By Richard Bampton, Head of Income at A2Dominion

I find that the start of the calendar year is the best time for my team to really begin to focus on the challenges for the financial year ahead. This helps with our team planning day we have in February and agreement for our objectives for 2021-22. Every organisation is different, but I think what I’ve outlined below has relevance to everyone working on income collection.

  • Income collection process – since March I’ve asked my team to make several changes to our arrears procedure and processes. Some of these have been forced upon us due to formal legal changes (see below), but there are some non-legal changes we’ve made that I think we will retain and embed permanently into our processes. It’s interesting to think that if they’d been suggested to me a year ago, I probably wouldn’t have agreed to them!
  • The gentler approach that was required when we first went into lockdown in March last year has continued to pay dividends. My team are telling me that they now have much better relationships with many of our residents than they ever had previously. Back in
    early summer 2020, I instigated my team to start ‘support calls’ with residents who we needed to contact. These are conducted by different members of the team than who would normally speak to that resident. This ‘different voice’ approach has worked well, as has
    making sure one of our tenancy sustainment officers is also on the call. This allows immediate benefit calculations/advice to be given and follow-up actions to be agreed.
  • Where there are cases that would usually reach a warrant stage, I’ve started to trial a preeviction panel. The panel includes staff from the team not involved with the case previously. They review and highlight any areas where more or new attempts at engagement can be undertaken. The resident is invited to the panel meeting and already there are positive outcomes.
  • Legal process – there have been a high number of legal changes to the possession process in the last year. I don’t know about anyone else, but at one stage they seemed to be changing every week! For 2021/22, I’m sure that many of these changes will remain in place. We may get back to seeing more possession cases being heard as we go through the year. More evictions (outside of current exemptions) may also begin to restart dependant on no lockdown and what tiers areas return to. The current changes to notice periods for NSPs could well remain in place for longer and possibly through the whole year. This will keep the onus on early intervention and the need for continued persistence by income collection teams with those residents who don’t easily engage with us.
  • Debt respite scheme (breathing space) – due to come into effect on 4 May 2021. I’m currently assessing the latest guidance, issued on 24 December (great release date). I need to work out how to record that a resident is within a ‘breathing space’ and how to
    make sure there’s then compliance with what is expected of a creditor during the ‘breathing space’. I imagine that, as with the introduction of DROs, it’ll take some time to properly understand the process and the likely volume of cases.
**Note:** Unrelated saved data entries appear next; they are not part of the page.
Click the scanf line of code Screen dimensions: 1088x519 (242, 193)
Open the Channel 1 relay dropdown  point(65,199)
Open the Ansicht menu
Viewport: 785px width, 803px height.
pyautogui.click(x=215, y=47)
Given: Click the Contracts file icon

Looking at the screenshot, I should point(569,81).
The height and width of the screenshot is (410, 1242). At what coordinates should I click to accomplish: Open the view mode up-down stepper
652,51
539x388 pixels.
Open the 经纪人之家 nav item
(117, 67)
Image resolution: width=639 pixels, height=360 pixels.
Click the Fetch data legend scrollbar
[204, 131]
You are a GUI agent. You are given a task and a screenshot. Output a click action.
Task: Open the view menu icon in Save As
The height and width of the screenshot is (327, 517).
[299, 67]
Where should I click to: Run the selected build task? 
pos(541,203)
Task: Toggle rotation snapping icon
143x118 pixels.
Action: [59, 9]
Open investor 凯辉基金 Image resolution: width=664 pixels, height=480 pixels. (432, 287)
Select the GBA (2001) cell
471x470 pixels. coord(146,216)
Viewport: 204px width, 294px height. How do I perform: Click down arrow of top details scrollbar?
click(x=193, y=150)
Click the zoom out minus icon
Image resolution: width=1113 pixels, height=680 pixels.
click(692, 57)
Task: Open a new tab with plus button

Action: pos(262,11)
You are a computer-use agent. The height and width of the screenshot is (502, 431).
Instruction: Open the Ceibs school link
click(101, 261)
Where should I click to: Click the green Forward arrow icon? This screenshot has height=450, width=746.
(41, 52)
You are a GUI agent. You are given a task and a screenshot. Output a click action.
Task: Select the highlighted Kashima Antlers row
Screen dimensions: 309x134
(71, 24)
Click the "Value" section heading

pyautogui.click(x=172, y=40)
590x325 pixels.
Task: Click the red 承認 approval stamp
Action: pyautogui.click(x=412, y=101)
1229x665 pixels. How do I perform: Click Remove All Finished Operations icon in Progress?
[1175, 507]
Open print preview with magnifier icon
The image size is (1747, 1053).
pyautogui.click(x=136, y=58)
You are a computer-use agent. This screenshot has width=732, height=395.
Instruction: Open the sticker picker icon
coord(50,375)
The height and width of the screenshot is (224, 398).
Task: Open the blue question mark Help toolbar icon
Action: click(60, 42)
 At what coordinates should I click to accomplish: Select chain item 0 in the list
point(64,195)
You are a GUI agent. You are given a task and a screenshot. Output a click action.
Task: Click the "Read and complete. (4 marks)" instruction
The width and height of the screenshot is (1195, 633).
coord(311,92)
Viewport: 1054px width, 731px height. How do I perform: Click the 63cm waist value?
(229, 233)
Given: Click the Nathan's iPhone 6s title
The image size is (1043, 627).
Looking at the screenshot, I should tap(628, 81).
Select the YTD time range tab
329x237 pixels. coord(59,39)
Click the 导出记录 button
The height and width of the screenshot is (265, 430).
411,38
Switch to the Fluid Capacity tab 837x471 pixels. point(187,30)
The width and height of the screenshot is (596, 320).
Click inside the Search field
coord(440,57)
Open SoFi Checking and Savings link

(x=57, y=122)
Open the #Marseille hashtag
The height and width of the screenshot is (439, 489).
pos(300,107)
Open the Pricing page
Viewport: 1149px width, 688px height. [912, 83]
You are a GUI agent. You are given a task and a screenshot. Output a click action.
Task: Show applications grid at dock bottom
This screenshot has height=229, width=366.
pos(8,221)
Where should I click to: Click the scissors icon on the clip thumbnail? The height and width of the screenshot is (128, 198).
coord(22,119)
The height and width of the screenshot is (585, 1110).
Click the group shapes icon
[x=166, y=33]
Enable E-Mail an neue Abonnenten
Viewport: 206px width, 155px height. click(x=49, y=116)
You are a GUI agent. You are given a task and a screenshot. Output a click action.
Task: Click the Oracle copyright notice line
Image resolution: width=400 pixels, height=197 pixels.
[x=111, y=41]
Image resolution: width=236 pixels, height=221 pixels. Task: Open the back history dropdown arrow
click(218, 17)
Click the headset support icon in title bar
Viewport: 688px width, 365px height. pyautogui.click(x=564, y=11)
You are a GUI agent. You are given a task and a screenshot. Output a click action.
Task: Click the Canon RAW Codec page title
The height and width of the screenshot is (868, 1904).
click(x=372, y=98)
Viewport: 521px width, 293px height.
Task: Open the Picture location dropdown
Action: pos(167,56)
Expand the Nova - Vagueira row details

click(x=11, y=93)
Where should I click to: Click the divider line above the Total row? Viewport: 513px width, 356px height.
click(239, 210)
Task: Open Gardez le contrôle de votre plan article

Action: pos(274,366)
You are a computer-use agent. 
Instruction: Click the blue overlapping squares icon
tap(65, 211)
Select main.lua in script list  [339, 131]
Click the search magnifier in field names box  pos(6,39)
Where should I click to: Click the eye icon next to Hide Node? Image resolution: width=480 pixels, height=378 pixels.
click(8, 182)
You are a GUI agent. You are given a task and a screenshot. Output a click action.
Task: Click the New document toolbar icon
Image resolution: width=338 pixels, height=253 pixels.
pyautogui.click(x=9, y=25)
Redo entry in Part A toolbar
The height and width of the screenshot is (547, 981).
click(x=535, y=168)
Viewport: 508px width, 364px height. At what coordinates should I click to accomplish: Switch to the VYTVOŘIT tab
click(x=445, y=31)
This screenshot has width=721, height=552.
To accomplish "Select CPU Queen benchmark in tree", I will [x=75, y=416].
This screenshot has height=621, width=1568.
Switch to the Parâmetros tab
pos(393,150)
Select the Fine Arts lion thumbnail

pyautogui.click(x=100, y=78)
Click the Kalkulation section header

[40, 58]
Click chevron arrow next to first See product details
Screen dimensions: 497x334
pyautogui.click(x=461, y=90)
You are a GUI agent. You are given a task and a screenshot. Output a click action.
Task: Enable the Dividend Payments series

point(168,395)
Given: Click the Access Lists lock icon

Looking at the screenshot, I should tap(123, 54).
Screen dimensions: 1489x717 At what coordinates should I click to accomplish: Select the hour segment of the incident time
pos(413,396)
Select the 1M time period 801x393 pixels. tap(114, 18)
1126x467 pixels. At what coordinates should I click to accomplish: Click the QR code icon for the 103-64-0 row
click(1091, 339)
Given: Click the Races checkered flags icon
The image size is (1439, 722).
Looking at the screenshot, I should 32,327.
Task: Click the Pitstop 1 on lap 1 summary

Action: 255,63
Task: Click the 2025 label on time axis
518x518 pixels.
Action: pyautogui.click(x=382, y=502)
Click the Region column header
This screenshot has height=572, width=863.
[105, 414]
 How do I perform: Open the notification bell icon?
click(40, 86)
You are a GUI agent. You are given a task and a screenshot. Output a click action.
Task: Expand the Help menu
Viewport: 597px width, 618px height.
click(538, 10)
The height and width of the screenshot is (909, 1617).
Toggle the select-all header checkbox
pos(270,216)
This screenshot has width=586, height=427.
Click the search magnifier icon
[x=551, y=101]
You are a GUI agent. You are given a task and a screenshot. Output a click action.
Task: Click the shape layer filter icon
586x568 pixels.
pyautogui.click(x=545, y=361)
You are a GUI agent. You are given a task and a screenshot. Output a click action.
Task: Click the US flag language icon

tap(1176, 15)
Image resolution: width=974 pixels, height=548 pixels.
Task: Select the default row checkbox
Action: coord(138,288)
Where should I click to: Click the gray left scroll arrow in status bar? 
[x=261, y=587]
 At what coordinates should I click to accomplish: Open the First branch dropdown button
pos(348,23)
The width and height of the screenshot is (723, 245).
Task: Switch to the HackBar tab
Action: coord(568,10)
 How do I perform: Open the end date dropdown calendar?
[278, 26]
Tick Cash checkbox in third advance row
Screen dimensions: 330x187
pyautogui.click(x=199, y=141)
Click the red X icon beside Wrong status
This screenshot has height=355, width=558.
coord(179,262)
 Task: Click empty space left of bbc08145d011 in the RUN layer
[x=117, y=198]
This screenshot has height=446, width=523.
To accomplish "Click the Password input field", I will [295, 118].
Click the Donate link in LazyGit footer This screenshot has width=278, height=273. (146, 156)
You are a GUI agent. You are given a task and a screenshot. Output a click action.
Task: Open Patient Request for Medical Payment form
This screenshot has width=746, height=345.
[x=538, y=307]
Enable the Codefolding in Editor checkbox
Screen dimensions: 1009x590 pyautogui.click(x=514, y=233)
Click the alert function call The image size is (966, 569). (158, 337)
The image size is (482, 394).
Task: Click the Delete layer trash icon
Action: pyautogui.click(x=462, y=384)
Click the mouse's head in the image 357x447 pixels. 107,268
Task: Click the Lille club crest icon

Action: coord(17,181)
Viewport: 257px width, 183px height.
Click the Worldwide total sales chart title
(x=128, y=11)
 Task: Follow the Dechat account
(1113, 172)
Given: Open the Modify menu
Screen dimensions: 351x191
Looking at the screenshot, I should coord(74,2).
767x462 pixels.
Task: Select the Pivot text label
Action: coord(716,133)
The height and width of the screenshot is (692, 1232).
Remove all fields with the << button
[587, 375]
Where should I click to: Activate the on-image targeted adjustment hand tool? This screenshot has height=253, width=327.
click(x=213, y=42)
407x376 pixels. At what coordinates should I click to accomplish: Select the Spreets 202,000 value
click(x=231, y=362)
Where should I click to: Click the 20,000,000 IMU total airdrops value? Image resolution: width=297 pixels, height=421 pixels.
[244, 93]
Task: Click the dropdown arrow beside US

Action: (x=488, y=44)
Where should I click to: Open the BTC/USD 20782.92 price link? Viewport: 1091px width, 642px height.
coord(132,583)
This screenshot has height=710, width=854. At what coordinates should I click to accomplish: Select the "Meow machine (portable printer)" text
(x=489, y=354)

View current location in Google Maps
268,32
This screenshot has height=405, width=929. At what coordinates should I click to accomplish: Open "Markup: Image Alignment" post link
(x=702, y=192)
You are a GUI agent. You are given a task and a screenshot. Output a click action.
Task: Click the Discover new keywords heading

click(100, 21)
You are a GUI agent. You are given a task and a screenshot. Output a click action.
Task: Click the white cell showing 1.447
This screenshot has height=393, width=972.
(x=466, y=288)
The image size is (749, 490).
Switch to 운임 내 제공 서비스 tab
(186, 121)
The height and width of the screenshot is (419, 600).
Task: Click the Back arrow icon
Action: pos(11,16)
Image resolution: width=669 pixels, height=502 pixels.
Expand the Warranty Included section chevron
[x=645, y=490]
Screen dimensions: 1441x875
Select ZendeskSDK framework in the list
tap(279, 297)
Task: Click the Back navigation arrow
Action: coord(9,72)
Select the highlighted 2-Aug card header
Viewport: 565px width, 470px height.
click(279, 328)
I think, then, that the key
    is to get something simple to present to staff, and I will make sure there are a couple of ‘champions’ who can help others when needed.
    – Guidance for Money Advisors
    – Guidance for Creditors
    • Universal Credit – there continues to be plenty of media comment about the £20 per week uplift, currently due to end on 31 March. There’s also the temporary change to the self-employed minimum income floor due to end at the same time. Even if the government
    decides to extend both measures, I imagine that this will only be for a set period. There are many residents who have an agreement in place to clear their debt based on the income they receive with these changes. Without extensions, it’s going to mean a lot of contact to look again at those agreements. Good to keep pressure on MPs, especially if they’re Conservative backbenchers!
  • More debt amongst residents – StepChange are reporting a 64% increase in the numbers of people seeking debt advice in the last year. For the first time since February, the number of company insolvencies in England and Wales increased in December 2020. We have the continued increase in use of Klarna and other ‘instant credit’ companies (still currently outside of FCA regulation and credit reports for now). HMRC, VAT, and various other deferment and payment holiday schemes are all likely to end during 21/22. That’s a lot of negative news, so I’m sure that there will be more residents who have higher ‘other’ debts than ever before. This will bring additional challenges to income collection teams during the year.
    – Company Insolvencies Increase
    • More residents will need extra support – increased debt brings greater strain on households and their wellbeing. Many residents haven’t engaged with support services on offer due to Covid-19. I expect to see greater numbers likely to need these services, but at a time when the capacity of local authorities and the voluntary sector will come under even more pressure. I think that it’s important for our organisations to provide additional support where we can to residents. Where that’s not possible, our ability to know where the relevant support can be found will be invaluable. I know from experience that obtaining external funding from local authorities and/or grant providers can be a great way to provide additional specialist support for residents.